An intention to produce an unreasonable result is not to be imputed to a statute if there is some other construction available.
It is also important to draw attention to what the Supreme Court of Nigeria has declared in Marwa & anr v Murtala Nyako & ors that where a court is faced with alternatives in the course of interpreting the constitution or statute, the alternative construction that is consistent with smooth running of the system shall prevail. Therein, Onnoghen JSC (as he then was) in his lead judgment declared:
I am guided by the principles of interpretation of the provisions of the constitution which enjoins the court to interpret the constitution as a whole taking into consideration, related sections as stated in A. T. Ltd v A. D. H. Ltd  15 NWLR (Pt, 1056) 119 at 166-167, thus:
It is settled law that when a court is faced with the interpretation of a constitutional provision, the entire provision must be read together as a whole so as to determine the object of that provision, secondly, it is settled principle of law that where a court is faced with alternatives in the course of interpreting the constitution or statute, the alternative construction that is consistent with smooth running of the system shall prevail as held in Tukur v Government of Gongola State  4 NWLR (Pt 117) 517 at 579; I must remember that is court has said it several times that the provisions of the Constitution ought to be read and interpreted as a whole if that related sections must be construed together…
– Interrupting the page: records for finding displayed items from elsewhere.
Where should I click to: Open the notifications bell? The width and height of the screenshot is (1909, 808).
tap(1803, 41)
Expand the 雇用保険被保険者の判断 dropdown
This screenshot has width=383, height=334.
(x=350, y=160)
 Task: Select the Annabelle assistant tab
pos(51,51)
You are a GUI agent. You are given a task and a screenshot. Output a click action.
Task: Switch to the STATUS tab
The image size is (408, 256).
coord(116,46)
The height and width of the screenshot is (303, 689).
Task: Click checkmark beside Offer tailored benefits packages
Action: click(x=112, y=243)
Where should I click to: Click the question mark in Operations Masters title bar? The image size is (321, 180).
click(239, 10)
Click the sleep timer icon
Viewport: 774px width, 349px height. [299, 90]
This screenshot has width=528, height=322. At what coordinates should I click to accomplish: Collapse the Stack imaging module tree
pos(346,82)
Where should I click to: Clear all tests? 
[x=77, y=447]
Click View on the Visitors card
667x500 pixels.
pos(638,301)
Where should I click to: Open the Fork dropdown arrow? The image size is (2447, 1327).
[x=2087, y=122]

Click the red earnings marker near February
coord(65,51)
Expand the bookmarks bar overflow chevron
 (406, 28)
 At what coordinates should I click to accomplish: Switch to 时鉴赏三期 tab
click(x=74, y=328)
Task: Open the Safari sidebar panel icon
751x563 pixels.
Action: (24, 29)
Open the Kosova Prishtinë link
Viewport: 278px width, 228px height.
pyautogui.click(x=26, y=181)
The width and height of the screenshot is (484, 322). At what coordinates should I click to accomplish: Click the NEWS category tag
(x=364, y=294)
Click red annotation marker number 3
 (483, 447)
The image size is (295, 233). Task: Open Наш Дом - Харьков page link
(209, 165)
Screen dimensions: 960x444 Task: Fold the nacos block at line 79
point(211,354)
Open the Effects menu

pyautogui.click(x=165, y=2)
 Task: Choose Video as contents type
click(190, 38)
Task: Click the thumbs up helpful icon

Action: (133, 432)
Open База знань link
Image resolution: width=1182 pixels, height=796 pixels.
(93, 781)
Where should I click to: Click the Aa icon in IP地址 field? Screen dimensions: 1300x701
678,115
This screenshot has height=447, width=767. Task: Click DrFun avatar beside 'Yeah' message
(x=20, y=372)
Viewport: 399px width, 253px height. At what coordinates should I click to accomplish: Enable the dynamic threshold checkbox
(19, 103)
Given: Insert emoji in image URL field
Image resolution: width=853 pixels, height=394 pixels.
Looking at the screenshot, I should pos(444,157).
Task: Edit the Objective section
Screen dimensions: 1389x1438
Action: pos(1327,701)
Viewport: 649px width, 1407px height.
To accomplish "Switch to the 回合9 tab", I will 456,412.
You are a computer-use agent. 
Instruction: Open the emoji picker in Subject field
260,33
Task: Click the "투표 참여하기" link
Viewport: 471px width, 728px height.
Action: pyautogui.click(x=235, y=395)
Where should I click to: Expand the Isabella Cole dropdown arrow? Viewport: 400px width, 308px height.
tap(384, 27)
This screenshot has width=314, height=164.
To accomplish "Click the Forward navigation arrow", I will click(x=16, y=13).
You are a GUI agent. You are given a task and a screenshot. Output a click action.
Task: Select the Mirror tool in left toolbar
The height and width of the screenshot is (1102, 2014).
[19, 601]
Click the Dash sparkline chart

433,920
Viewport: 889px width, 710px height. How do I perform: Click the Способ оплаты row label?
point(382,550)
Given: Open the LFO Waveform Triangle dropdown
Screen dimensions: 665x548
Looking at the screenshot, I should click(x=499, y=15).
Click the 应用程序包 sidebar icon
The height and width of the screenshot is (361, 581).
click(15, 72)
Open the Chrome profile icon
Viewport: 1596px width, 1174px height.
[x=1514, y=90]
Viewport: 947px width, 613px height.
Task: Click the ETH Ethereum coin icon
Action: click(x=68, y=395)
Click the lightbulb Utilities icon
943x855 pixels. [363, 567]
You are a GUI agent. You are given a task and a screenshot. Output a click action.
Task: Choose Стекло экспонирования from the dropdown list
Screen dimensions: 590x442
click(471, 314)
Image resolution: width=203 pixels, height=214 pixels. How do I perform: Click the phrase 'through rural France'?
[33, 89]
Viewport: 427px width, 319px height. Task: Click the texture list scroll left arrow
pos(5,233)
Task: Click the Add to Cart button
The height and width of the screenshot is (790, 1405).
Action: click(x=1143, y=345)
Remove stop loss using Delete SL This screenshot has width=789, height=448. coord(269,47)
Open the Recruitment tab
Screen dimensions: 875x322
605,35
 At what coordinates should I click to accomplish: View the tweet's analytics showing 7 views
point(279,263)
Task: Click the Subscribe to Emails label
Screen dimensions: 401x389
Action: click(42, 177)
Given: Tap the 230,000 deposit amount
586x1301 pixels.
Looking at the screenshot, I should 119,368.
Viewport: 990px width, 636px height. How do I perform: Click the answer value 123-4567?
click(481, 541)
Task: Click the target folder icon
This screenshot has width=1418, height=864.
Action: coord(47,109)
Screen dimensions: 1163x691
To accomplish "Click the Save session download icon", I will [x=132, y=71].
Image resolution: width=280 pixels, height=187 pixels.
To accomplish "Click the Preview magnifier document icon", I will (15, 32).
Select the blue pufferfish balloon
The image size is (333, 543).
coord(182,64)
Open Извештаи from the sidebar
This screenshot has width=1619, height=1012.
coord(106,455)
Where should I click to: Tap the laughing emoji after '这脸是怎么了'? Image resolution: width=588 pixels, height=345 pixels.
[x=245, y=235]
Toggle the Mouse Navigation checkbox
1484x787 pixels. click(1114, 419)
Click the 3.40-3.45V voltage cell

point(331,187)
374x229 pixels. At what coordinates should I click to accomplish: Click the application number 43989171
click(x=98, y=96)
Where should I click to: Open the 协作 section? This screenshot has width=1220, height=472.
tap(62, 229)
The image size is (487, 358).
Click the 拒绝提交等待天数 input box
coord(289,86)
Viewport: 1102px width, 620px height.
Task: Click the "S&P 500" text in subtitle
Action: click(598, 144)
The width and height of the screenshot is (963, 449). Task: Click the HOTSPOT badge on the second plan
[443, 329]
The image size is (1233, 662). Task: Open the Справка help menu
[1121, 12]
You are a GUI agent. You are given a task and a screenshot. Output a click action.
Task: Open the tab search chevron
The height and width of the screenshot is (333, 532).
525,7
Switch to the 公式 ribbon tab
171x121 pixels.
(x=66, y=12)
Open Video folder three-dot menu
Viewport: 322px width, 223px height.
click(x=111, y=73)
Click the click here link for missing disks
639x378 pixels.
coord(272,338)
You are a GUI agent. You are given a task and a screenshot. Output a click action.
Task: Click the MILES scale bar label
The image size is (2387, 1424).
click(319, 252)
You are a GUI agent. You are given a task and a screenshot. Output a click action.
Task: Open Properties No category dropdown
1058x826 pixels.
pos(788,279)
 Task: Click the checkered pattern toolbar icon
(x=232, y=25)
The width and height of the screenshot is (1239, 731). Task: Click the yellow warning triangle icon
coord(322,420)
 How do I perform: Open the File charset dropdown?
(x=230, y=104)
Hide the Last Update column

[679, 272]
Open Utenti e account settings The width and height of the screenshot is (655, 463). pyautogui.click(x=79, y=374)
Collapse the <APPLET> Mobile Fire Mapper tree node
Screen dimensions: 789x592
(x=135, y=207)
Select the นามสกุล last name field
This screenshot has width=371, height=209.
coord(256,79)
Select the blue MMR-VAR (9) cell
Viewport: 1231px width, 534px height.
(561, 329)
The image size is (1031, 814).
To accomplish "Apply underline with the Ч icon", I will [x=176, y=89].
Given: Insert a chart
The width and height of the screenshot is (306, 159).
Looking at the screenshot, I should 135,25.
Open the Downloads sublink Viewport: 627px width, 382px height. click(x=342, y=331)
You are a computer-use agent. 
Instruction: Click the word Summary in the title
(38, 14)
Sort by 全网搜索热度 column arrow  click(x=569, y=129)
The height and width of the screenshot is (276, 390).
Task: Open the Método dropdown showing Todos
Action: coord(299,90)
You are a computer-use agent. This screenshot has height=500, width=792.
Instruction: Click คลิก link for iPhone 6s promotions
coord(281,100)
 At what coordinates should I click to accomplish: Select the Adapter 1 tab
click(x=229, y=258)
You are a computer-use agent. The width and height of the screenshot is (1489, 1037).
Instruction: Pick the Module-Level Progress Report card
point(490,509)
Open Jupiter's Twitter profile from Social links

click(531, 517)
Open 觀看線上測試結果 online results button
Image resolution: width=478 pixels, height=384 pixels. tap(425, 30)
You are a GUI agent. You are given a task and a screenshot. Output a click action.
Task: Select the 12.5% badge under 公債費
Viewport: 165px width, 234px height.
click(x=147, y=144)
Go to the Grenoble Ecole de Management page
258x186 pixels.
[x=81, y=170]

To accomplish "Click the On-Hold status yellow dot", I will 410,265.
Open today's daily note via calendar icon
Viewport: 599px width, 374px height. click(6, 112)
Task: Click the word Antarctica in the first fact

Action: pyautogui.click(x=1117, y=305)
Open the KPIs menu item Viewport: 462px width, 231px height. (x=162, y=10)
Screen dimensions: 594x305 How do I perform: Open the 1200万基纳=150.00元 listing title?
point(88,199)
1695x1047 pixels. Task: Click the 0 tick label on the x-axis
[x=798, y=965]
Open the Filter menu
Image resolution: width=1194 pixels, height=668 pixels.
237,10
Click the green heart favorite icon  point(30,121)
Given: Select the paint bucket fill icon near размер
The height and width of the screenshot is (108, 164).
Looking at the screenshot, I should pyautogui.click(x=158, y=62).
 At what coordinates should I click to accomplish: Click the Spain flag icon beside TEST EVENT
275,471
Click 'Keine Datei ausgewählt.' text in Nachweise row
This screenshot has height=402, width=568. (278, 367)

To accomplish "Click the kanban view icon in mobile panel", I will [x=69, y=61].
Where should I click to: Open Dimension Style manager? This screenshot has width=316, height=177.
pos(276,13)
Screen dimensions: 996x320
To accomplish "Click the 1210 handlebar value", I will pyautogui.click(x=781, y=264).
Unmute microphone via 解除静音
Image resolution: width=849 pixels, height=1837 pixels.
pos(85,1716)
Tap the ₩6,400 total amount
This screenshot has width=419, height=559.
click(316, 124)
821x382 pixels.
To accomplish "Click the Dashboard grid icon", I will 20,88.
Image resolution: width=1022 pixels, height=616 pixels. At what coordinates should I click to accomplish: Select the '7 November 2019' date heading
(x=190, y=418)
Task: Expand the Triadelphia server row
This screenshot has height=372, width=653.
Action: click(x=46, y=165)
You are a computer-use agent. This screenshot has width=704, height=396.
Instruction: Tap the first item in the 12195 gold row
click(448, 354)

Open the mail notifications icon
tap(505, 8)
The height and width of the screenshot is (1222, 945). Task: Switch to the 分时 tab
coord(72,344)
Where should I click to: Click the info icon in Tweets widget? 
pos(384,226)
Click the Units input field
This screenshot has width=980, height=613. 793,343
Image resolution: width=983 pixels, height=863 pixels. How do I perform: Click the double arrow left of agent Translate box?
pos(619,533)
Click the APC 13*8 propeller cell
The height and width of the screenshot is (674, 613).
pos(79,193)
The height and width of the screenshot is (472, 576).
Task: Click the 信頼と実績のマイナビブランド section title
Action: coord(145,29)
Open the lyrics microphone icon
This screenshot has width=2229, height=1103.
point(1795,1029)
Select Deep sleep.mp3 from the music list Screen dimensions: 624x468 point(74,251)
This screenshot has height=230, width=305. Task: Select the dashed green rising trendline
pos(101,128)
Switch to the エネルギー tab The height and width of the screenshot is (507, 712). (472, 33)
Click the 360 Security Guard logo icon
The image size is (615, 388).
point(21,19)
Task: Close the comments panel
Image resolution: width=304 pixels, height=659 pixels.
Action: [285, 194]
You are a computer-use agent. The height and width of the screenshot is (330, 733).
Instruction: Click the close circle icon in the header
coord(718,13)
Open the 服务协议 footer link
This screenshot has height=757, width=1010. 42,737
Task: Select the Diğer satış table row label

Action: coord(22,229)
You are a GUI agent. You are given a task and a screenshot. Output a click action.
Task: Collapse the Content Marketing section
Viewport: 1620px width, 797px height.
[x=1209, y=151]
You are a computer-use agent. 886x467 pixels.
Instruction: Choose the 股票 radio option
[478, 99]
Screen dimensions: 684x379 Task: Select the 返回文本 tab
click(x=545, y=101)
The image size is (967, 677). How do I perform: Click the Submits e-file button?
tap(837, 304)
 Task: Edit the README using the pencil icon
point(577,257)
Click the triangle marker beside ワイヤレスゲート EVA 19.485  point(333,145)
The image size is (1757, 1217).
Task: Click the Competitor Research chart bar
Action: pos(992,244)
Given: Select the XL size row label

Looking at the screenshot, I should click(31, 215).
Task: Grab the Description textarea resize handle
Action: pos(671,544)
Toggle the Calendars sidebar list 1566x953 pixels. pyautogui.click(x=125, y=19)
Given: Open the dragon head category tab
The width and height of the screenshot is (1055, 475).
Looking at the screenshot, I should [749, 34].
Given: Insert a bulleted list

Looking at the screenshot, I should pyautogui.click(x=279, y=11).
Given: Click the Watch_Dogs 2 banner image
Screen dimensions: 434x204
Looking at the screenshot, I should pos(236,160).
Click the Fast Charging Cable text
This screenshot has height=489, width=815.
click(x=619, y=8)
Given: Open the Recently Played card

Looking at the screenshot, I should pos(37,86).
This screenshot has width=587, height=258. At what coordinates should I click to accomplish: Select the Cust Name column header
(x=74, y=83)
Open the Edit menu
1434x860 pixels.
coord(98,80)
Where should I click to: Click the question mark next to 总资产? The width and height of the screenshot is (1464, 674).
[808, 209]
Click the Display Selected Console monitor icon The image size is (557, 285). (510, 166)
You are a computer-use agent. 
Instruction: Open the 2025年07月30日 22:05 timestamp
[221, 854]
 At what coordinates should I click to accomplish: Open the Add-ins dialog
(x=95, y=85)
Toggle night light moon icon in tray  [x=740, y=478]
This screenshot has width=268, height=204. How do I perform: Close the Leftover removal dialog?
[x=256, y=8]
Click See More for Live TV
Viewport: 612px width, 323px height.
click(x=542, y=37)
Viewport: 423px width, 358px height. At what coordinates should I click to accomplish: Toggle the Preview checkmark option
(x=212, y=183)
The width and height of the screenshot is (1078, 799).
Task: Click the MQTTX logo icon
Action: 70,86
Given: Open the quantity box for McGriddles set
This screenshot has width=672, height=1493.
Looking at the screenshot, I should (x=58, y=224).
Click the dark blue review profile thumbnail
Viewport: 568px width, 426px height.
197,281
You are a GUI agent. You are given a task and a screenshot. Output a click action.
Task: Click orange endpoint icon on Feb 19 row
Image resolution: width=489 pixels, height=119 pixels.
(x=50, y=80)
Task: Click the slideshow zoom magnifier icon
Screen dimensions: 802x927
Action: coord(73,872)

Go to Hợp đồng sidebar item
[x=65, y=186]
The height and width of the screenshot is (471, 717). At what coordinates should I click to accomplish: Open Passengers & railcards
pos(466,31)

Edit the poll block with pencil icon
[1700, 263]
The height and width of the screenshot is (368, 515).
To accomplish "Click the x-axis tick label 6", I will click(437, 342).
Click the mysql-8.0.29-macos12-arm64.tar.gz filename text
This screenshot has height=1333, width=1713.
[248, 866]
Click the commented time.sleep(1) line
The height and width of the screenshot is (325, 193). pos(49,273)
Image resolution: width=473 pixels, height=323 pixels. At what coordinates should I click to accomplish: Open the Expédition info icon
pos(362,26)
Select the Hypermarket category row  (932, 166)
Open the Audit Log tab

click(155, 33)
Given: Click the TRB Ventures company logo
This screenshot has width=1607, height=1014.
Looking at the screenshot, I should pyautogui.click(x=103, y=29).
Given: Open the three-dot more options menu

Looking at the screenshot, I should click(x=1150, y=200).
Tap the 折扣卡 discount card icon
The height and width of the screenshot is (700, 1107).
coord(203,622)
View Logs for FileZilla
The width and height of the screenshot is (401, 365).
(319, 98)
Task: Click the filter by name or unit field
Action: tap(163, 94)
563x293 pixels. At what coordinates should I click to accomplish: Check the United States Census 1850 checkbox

Finally, I must approach from a view point that since the decision of this court in Rabiu v Kano State  2 NCLR 293, this court has opted for the principle of construction often expressed in the maxim, ut re magis valeat quam pereat. This means that even if the alternative construction are equally open, I shall opt for the alternative which is to be consistent with the constitution read as a whole as set out to regulate, and to the alternative which will disrupt the smooth development of the system.
Every citizen qualified to contest an election has a right to do so and this interest must be protected by law. When it is inordinately breached, the court has a duty to intervene when called upon. To abdicate from this duty by construing into the applicable law a situation of judicial helplessness, any judgment it delivers on the basis of this is devoid of justice. In Chigozie Eze & ors v Attorney-General of Abia State, the Supreme Court held that:
It is a general principle of law of great antiquity to the effect that where there is a violation of right, there must be a remedy. Put in another way, ubi jus ibi remedium – meaning where there is a right there is a remedy – See Bello v Attorney-General, Oyo State  5 NWLR (pt 45) 828; F.B.N. Plc v Associated Motors Co. Ltd  10 NWLR (Pt. 570) 441; Labode v Otugu  FWLR (Pt. 43) 207,  7 NWLR (Pt 712) 256; Oyekanmi v NEPA  12 SC (Pt 1) 76 @ 84,  FWLR (pt. 34) 404.
Failure of justice is an invitation to anarchy as the losers and their supporters resort to self-help and cause general mayhem that endangers security and security infrastructure as well as destroy the machinery for due administration of justice. Society is the victim if power is acquired when the electoral system lacks integrity, accountability and transparency. The devastation of Nigeria is a regrettable example. Resort to purposive rule of interpretation can save Nigeria now.